§ WHAT YOU SHOULD DO
Among the lines of the records, please find those that contain the word "value" and copy them.

§ RAW DATA

------------------------------

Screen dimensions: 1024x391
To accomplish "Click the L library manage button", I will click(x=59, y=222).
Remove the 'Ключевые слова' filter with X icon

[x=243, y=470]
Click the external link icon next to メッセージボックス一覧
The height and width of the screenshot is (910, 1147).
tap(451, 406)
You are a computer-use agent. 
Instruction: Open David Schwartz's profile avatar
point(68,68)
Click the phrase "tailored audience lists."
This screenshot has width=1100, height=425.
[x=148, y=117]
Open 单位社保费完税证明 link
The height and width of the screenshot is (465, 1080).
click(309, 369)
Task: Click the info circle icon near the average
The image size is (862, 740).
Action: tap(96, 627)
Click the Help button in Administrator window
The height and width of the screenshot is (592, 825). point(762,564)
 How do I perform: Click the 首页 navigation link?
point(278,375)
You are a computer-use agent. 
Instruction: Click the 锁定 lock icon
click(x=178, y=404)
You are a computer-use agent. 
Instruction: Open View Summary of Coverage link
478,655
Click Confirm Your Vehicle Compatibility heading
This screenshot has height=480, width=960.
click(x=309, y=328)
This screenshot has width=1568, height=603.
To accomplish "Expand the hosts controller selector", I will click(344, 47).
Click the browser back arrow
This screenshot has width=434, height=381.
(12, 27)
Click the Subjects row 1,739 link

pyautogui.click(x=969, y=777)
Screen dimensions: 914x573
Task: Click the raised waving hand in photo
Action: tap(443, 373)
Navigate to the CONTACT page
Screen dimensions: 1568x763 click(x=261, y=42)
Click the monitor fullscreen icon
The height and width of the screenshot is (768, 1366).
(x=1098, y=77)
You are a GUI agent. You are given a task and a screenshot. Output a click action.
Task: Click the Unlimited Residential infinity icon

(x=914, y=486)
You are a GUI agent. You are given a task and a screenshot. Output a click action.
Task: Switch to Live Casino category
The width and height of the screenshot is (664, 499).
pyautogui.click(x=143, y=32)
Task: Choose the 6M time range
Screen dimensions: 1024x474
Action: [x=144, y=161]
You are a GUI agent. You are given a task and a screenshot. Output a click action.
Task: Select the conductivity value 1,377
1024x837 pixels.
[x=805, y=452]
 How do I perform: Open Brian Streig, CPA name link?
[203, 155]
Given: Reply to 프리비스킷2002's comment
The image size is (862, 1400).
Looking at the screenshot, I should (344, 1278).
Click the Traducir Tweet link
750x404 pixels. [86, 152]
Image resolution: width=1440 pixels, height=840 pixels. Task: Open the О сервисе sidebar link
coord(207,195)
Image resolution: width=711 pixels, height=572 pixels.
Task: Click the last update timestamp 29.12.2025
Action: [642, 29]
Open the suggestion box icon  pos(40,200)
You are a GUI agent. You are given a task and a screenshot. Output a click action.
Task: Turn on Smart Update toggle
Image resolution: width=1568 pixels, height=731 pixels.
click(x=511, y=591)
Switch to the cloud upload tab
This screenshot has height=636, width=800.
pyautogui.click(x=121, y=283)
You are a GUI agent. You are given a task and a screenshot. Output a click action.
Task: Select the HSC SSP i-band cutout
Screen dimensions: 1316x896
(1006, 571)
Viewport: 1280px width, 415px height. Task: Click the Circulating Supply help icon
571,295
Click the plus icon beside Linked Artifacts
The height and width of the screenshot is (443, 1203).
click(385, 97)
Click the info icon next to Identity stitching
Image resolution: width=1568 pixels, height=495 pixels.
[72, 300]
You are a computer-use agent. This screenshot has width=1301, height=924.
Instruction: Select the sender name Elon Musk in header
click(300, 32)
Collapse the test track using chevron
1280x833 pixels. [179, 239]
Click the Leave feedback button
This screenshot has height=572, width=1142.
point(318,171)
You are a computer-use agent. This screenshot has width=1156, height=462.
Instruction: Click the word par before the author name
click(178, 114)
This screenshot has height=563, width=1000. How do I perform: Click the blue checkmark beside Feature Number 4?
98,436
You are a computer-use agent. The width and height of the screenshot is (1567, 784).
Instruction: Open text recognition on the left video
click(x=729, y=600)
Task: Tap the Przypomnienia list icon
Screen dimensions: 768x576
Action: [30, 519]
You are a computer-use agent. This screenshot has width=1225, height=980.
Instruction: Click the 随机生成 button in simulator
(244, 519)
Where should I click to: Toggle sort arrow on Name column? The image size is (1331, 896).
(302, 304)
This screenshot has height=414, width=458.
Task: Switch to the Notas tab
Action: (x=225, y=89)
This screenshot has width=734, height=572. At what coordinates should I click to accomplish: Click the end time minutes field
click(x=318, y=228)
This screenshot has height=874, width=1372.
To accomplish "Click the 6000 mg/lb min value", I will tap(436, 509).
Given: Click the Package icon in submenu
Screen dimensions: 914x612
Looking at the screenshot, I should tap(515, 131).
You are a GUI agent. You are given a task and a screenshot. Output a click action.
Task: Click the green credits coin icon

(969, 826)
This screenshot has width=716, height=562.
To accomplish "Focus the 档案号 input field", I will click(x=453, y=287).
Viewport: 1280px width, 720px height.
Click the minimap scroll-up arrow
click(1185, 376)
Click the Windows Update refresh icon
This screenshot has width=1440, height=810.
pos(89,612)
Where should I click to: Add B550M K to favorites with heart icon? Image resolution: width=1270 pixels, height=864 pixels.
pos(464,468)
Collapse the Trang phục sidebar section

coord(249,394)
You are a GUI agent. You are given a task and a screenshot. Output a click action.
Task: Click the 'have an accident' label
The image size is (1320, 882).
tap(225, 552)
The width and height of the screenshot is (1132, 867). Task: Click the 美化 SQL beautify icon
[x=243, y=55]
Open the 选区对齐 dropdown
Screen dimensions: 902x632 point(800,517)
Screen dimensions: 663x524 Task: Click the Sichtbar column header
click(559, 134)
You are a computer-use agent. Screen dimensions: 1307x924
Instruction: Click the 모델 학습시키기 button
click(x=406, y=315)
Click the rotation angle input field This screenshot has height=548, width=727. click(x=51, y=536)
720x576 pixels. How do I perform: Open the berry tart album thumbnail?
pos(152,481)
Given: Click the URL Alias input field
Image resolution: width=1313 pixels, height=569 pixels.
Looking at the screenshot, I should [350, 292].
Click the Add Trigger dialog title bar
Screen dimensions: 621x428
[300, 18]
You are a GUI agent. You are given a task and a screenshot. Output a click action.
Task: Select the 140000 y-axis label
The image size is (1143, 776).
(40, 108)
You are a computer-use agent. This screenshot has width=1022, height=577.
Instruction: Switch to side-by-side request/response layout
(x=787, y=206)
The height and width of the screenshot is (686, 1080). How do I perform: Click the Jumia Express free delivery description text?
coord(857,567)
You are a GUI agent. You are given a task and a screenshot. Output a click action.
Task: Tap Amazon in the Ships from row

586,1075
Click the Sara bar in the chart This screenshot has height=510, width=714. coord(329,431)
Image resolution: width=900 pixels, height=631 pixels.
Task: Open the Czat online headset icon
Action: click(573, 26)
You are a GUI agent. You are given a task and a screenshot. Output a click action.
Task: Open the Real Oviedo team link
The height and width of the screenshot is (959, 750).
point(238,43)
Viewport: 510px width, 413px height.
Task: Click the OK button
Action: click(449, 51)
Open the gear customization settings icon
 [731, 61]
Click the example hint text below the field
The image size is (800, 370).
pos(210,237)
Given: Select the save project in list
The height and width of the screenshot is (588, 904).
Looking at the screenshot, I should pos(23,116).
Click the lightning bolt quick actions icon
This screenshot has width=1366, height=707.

------------------------------

§ SOLUTION BELOW
Task: Select the conductivity value 1,377
To accomplish "Click the 6000 mg/lb min value", I will tap(436, 509).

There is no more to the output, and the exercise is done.